Trier: Stadtrat beschließt Bettensteuer

Von Melanie Weber

Ab dem kommenden Jahr erhebt die rheinland-pfälzische Stadt Trier eine Bettensteuer auf private Übernachtungen. Der Deutsche Hotel- und Gaststättenverband ist davon alles andere als begeistert und kündigte rechtliche Schritte an.

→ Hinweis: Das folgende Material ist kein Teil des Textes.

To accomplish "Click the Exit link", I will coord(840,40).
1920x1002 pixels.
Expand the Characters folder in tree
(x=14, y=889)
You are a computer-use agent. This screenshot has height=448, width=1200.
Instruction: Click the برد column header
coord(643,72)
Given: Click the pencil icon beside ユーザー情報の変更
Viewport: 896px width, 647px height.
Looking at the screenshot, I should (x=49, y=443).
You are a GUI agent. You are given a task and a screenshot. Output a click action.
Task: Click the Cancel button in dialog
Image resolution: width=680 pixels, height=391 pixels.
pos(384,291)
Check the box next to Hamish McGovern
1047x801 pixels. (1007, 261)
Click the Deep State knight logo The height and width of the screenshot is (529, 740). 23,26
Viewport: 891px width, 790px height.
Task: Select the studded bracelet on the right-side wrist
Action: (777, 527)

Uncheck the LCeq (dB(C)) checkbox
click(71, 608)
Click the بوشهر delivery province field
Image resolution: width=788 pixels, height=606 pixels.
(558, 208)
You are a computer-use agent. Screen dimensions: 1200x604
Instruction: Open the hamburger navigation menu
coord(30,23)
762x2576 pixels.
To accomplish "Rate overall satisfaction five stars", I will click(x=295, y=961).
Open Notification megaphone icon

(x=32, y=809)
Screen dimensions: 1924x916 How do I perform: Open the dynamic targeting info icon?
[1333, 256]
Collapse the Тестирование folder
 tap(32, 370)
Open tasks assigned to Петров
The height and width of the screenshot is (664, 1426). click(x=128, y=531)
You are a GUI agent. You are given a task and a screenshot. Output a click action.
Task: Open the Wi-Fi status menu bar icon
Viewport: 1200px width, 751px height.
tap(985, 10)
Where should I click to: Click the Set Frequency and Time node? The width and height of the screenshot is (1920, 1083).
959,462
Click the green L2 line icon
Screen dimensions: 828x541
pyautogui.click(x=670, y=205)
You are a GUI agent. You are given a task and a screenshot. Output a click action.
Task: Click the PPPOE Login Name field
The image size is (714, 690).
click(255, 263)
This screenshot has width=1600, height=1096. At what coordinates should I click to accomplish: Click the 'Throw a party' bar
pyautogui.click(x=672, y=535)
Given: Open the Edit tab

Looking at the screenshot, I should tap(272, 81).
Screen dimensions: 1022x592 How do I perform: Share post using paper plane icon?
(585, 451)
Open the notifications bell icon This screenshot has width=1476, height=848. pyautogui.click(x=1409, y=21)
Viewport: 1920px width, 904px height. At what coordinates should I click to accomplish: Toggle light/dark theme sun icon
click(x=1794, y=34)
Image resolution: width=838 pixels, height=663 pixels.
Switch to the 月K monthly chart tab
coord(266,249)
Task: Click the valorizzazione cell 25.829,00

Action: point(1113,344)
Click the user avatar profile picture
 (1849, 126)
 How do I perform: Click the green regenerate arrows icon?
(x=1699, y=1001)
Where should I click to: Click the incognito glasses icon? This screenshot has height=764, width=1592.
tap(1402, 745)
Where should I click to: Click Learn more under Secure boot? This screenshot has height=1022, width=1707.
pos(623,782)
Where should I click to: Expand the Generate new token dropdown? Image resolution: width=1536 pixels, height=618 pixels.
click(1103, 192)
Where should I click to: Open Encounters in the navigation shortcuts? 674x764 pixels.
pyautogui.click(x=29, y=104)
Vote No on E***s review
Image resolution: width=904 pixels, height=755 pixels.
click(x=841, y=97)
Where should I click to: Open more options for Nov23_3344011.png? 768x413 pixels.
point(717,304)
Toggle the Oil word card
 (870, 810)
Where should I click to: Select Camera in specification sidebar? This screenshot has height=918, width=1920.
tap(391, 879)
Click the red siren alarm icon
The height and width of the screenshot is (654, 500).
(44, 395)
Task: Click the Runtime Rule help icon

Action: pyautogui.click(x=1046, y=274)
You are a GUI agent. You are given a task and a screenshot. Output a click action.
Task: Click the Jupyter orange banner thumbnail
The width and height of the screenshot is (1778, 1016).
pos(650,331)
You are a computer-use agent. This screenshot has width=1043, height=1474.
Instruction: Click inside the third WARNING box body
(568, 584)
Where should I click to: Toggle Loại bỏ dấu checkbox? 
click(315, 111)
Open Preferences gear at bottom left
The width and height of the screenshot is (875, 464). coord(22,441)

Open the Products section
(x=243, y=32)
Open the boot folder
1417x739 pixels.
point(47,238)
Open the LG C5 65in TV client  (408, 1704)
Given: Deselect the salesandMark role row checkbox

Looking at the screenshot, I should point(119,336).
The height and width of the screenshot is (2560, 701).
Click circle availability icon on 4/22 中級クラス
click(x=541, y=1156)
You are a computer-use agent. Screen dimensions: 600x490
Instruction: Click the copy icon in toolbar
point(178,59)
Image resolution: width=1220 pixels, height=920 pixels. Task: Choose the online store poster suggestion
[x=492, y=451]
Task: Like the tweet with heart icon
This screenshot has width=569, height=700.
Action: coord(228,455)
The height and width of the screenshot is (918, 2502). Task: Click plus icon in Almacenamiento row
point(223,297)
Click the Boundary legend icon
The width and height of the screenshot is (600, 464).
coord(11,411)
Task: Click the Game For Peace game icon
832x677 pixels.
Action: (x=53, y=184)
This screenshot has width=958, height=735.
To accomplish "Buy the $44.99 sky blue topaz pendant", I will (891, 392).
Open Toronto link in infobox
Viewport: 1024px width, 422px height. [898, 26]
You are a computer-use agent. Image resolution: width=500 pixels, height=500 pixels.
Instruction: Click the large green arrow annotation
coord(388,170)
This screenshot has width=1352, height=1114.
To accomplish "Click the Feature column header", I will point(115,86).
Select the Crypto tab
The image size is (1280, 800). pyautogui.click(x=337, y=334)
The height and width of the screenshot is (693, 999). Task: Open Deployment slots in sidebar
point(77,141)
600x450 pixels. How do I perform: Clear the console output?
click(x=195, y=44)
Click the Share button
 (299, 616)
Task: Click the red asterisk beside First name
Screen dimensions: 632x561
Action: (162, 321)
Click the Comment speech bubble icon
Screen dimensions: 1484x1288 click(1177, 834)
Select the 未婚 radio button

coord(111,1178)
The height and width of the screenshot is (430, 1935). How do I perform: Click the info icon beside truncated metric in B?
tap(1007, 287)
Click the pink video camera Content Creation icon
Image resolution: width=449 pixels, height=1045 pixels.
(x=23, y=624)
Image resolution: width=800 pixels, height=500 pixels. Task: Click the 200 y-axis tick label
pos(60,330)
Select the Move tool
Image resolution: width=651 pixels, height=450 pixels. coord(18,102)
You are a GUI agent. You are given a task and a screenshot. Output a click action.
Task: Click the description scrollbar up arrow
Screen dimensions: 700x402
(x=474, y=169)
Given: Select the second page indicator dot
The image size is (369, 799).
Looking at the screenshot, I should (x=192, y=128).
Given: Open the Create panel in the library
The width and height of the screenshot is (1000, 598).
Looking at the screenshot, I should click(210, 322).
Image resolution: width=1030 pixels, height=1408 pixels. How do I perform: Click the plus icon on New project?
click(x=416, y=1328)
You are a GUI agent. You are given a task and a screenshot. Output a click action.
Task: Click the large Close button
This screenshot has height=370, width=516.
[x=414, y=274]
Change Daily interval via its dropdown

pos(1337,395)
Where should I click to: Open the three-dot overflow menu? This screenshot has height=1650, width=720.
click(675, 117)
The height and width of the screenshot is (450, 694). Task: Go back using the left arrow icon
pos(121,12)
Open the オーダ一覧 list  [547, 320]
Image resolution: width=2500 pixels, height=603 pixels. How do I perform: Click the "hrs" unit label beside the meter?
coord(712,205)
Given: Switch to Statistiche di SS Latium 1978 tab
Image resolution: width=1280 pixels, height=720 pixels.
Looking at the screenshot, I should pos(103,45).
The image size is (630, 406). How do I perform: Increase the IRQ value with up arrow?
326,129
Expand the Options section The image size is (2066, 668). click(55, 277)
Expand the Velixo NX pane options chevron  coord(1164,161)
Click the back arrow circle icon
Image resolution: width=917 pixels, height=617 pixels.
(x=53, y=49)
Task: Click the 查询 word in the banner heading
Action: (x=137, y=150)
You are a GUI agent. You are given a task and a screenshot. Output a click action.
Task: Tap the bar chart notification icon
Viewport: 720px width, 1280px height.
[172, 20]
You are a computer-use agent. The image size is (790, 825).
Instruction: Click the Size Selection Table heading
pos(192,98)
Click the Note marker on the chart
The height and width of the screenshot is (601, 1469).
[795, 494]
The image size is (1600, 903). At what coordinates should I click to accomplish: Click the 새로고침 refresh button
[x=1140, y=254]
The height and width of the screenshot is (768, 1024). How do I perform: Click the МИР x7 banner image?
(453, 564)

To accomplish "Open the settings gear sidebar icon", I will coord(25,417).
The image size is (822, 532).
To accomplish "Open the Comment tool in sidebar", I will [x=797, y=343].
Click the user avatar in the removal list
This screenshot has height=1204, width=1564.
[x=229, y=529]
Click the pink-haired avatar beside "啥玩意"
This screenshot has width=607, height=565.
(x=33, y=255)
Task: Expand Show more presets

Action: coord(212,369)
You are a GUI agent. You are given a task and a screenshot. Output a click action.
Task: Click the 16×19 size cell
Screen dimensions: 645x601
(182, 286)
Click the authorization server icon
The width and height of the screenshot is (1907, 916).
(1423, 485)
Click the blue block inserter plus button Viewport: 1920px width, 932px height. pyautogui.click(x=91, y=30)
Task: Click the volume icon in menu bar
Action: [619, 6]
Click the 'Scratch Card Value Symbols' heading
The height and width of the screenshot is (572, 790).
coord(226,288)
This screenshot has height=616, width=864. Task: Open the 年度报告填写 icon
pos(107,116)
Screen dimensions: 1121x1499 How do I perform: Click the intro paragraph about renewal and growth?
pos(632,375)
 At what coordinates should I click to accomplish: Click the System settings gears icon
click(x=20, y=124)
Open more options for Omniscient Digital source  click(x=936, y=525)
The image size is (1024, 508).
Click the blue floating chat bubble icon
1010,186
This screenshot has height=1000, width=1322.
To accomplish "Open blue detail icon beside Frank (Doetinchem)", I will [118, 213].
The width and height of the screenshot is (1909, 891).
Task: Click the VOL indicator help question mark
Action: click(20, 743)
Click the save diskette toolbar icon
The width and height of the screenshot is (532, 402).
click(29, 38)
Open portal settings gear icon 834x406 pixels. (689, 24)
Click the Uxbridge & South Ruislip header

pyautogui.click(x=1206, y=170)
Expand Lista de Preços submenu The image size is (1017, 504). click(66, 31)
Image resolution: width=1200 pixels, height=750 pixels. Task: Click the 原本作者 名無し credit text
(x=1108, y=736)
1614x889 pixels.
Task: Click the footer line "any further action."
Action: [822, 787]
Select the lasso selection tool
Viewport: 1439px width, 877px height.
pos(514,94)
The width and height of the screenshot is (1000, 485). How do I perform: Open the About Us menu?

Comeback für die umstrittene Bettensteuer in Trier: Mit 46 Befürwortern beschloss der Stadtrat am vergangenen Donnerstag die Einführung einer Bettensteuer, welche ab dem 1. Januar 2018 in Kraft treten soll. Diese beträgt 3,5 Prozent auf den regulären Übernachtungspreis und gilt ausschließlich für private Reisen in die rheinland-pfälzische Stadt. Geschäftsreisende sind von der Bettensteuer befreit. Betroffen von dieser Regelung sind neben Hotels auch Pensionen, Jugendherbergen, Campingplätze und Schiffe. Darüber hinaus werden auch private Wohnungsanbieter, die Ihre Wohnung über Internetportale wie Airbnb anbieten, zur Kasse gebeten. Oberbürgermeister Wolfram Leibe (SPD) rechnet durch die Einführung der neuen Steuer mit rund 700.000 Euro Mehreinnahmen, berichtet Focus Online.

 

Die Bettensteuer stößt jedoch auf Widerstand: Gereon Haumann, Präsident des Deutschen Hotel- und Gaststättenverband (Dehoga) Rheinland-Pfalz, kündigte an, rechtlich gegen die Bettensteuer vorgehen zu wollen. Ablehnend äußerte sich auch die Industrie- und Handelskammer (IHK). Es sei ärgerlich, dass die Steuer in den allgemeinen Haushalt fließe und nicht dem Tourismusbereich zugute komme, sagte IHK-Geschäftsführer Albrecht Ehses.

 

Bereits 2012 hatte die Stadt Trier einen Versuch unternommen, eine Bettensteuer einzuführen. Nachdem örtliche Hoteliers Klage eingereicht hatten, machte das Bundesverwaltungsgericht der Stadt jedoch einen Strich durch die Rechnung.